Desde la Playa
(por hombre, casado, con tres hijos, trabajan ambos, en vacaciones)
Cuando los días no son como quisiéramos, cuando la rutina nos puede, cuando nos agobia el detalle más mínimo, cuando la puerta se hace estrecha, estrechísima, nos damos cuenta de lo difícil que es mantener todo aquello que creemos, y es que el camino no es fácil, pero es frecuente que nos quedemos atascados en los pequeños problemas y sin embargo salgamos airosos de los envites grandes de la vida.

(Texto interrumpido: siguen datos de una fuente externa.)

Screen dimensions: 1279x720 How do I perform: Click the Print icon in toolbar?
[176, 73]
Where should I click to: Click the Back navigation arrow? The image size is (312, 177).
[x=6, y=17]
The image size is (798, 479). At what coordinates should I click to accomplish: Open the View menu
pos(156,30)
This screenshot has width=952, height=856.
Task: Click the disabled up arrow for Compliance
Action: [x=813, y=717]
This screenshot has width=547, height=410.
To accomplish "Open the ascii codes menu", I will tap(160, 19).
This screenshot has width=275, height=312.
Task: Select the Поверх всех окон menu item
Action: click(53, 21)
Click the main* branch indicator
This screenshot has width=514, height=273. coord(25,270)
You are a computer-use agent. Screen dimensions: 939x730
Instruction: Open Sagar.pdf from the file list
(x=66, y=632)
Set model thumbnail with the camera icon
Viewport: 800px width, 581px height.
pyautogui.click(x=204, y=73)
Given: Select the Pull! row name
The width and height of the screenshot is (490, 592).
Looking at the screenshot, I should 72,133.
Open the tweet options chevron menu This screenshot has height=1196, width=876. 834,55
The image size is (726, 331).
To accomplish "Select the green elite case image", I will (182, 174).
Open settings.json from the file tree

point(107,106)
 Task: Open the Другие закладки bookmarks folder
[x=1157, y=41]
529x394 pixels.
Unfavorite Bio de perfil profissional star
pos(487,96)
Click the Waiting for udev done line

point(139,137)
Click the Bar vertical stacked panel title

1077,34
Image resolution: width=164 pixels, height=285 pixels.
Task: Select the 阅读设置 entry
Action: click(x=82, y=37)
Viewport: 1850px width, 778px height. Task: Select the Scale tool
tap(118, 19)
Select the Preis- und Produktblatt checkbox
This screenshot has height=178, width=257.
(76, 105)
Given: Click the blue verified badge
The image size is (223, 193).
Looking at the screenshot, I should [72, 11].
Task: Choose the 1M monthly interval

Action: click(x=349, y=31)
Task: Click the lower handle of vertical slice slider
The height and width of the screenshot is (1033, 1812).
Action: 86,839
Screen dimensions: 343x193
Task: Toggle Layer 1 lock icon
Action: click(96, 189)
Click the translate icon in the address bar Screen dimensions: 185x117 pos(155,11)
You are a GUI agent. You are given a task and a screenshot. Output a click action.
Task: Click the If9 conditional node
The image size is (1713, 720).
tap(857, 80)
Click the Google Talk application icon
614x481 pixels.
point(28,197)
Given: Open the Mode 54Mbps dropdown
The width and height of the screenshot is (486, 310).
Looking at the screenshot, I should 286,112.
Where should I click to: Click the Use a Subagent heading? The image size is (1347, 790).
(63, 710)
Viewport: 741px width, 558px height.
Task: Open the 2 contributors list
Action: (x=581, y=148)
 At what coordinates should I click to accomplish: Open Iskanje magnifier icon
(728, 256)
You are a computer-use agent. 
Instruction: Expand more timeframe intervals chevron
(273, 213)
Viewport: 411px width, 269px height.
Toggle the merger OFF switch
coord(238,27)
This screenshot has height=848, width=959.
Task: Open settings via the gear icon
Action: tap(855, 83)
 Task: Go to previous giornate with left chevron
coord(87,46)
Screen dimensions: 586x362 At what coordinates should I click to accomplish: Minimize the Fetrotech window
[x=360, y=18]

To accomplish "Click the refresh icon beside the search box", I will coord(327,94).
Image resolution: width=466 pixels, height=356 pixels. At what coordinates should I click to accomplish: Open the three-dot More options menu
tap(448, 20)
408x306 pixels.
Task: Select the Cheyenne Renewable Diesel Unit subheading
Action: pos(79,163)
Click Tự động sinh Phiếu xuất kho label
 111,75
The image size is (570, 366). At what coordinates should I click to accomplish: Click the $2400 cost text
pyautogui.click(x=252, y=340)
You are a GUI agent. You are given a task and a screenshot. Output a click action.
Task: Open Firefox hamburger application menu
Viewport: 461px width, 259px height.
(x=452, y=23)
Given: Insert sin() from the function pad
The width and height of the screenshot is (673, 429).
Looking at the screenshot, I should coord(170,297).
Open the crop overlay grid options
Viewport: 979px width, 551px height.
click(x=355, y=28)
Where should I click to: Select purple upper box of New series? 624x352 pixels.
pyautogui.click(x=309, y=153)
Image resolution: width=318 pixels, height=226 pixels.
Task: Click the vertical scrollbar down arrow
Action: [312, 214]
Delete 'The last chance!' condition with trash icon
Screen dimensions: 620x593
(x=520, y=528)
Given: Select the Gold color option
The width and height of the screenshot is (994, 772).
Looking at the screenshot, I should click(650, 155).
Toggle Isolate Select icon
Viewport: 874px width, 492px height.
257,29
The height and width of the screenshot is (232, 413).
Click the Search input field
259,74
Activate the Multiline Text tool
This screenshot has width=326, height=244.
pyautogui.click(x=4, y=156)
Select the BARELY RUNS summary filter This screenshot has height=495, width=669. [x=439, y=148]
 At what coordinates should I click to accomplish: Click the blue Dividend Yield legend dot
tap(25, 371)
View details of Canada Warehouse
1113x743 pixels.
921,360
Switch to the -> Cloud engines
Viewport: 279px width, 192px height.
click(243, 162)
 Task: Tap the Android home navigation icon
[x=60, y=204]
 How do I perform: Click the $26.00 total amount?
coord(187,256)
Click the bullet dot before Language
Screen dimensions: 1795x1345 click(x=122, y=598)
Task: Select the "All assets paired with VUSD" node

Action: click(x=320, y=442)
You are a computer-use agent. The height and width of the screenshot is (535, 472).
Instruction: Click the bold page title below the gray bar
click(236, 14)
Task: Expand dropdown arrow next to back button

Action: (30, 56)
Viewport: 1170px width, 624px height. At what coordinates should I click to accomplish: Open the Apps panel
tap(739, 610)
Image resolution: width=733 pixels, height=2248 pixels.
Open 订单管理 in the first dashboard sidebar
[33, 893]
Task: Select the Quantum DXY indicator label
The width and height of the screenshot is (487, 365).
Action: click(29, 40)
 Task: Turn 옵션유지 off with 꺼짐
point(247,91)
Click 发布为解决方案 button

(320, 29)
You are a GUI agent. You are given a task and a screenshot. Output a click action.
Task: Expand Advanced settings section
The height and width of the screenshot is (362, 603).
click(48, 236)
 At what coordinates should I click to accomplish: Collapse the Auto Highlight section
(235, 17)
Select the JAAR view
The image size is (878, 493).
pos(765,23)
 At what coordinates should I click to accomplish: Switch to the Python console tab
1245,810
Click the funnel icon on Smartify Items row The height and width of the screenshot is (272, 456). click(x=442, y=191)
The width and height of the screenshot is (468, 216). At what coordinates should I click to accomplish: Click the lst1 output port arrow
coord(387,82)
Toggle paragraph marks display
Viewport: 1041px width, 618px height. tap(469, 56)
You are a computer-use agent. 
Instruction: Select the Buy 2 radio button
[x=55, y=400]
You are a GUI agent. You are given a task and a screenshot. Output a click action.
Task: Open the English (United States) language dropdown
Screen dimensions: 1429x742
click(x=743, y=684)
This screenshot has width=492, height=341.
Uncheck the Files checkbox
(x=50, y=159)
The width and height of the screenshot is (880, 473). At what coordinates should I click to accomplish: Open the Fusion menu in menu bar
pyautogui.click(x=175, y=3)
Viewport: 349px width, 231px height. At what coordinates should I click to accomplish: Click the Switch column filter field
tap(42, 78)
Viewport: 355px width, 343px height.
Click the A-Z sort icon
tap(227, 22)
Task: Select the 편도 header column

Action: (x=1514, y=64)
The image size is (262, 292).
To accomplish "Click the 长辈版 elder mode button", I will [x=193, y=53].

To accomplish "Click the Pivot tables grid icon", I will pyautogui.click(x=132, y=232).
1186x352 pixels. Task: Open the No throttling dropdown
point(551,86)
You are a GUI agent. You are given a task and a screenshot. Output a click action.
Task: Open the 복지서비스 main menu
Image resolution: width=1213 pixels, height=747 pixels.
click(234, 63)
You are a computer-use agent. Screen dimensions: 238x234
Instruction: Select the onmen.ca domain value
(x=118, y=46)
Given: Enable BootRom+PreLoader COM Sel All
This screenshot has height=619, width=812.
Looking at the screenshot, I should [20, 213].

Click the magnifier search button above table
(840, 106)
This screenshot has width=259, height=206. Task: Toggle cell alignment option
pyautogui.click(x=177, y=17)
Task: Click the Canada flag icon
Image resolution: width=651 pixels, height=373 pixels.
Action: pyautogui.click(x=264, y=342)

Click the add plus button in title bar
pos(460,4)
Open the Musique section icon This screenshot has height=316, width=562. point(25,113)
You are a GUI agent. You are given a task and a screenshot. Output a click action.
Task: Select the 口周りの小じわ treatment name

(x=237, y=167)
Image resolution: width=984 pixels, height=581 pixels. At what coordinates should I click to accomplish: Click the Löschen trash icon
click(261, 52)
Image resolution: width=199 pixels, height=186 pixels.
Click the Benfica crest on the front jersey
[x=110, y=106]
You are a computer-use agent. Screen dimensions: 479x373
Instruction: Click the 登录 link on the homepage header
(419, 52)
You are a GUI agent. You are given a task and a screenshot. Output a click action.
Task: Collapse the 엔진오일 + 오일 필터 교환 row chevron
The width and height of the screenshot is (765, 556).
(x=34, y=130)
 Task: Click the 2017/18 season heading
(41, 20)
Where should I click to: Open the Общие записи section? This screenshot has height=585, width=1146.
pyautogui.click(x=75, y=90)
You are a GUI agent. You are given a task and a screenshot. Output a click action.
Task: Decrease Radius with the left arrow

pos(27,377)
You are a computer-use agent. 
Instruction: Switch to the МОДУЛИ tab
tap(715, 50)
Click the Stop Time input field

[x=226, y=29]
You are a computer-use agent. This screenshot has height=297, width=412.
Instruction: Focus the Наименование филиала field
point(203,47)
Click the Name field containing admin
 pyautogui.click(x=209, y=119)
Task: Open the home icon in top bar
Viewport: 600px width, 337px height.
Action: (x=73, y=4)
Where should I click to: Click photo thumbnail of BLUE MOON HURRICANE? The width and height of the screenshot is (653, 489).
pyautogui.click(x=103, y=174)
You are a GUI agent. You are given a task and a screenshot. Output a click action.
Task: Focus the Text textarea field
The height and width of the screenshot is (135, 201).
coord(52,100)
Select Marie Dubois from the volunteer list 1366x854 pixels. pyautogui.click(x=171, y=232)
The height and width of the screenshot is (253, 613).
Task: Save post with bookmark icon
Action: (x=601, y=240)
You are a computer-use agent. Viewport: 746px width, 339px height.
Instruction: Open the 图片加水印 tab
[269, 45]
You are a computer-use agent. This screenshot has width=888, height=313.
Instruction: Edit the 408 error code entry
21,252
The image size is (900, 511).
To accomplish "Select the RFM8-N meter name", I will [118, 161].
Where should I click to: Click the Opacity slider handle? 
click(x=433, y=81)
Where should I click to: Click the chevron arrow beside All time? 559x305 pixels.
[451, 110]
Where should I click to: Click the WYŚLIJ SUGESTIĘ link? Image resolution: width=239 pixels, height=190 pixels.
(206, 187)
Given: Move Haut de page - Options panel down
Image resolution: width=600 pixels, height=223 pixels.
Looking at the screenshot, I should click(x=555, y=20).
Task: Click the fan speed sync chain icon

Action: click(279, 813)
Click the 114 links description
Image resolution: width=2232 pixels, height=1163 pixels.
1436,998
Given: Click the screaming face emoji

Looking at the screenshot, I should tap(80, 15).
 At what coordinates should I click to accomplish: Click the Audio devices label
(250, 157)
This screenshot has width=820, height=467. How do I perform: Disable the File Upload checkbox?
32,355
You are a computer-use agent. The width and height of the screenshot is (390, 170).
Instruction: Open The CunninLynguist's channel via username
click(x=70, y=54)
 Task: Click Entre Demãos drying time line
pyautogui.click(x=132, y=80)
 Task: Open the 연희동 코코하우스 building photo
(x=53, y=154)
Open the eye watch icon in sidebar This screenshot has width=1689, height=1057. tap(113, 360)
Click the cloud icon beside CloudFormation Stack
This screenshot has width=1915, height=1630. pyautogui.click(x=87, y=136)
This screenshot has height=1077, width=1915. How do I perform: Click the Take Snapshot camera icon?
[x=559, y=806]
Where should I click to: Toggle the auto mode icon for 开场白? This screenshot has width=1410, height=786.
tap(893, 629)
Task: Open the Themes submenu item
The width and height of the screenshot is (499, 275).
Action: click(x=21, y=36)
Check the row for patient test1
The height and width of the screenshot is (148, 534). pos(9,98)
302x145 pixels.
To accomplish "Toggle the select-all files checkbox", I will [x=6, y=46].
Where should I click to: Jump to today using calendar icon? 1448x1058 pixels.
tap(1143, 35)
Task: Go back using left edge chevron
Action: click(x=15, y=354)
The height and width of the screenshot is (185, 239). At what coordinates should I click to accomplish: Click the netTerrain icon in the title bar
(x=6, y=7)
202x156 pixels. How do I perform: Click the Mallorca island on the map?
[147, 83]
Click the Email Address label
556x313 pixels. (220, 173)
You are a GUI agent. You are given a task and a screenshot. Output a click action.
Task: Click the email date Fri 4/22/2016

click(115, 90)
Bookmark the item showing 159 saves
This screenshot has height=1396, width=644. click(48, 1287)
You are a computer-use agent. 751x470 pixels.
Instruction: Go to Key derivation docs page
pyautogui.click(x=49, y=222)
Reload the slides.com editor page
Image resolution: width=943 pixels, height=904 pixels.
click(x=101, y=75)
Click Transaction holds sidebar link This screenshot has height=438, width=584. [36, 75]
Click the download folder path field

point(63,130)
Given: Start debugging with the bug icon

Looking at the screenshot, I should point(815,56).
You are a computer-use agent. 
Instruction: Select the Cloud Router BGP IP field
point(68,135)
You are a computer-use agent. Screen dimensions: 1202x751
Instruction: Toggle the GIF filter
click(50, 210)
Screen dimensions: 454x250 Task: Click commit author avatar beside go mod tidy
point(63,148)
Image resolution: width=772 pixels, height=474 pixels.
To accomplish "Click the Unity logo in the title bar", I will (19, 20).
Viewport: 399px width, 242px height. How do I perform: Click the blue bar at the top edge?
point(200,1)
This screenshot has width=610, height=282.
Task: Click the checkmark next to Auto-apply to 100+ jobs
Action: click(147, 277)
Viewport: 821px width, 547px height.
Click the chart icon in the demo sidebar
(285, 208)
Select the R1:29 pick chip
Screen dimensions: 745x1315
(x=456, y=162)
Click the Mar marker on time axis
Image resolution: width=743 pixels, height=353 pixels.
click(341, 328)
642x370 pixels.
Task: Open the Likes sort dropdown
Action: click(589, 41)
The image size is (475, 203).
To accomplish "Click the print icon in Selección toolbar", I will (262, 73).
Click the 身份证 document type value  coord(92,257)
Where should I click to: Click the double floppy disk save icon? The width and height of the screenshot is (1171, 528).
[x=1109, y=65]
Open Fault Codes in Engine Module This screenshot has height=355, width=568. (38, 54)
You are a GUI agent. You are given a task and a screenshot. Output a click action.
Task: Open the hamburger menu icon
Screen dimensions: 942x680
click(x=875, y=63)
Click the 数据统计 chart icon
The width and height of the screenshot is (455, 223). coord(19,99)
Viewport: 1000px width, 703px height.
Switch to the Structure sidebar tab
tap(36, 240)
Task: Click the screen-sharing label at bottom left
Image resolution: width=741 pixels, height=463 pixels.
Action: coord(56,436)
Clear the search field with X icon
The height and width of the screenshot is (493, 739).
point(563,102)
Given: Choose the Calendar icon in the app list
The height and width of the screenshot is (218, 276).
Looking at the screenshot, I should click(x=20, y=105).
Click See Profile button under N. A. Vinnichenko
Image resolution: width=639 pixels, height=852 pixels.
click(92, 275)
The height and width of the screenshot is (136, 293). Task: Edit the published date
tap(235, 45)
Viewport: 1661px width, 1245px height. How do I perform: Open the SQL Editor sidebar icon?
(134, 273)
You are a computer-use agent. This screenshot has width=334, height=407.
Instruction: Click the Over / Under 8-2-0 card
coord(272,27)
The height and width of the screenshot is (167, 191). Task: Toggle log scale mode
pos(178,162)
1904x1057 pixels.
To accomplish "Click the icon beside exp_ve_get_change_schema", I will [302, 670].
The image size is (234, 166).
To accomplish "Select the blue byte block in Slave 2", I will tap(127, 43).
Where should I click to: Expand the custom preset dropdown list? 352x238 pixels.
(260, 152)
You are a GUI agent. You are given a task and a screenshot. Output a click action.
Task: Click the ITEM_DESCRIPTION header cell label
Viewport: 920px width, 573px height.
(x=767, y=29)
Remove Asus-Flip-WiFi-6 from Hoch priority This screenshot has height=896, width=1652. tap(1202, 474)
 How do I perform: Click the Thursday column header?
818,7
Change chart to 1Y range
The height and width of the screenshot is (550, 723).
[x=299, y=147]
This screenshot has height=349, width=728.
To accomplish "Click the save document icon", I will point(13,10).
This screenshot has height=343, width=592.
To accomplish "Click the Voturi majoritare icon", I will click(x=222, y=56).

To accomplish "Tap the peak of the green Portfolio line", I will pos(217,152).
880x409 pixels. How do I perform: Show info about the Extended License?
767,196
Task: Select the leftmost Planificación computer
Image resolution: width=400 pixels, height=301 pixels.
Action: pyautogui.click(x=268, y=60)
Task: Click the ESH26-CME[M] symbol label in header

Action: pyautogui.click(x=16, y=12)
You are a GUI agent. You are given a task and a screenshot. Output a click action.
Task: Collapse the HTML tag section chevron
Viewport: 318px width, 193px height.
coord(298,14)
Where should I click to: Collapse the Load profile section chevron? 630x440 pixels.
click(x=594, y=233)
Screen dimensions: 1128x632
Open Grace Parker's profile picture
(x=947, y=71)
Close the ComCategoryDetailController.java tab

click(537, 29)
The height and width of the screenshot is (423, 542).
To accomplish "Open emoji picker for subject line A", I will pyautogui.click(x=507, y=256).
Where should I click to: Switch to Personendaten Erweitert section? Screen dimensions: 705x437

La puerta estrecha, sin duda, está en nuestra vida diaria (incluso en vacaciones), es curioso comprobar cómo nos venimos abajo por nimiedades, cómo nos supera cualquier contradicción, como nos enfadamos por nada, cómo, en definitiva nos convertimos en los primeros de nuestras vidas y nos ponemos en primer lugar de nuestra existencia.
Seamos últimos y entraremos sin dificultad por cualquier puerta. Sepamos dar a nuestra vida diaria la alegría necesaria para afrontar las pequeñas dificultades que nos impiden ser mejores. Espero cumplir con este deseo y afrontar esta última semana de vacaciones de otra manera, ya que me he puesto primero en muchas ocasiones y la puerta casi me la cierran. Un abrazo.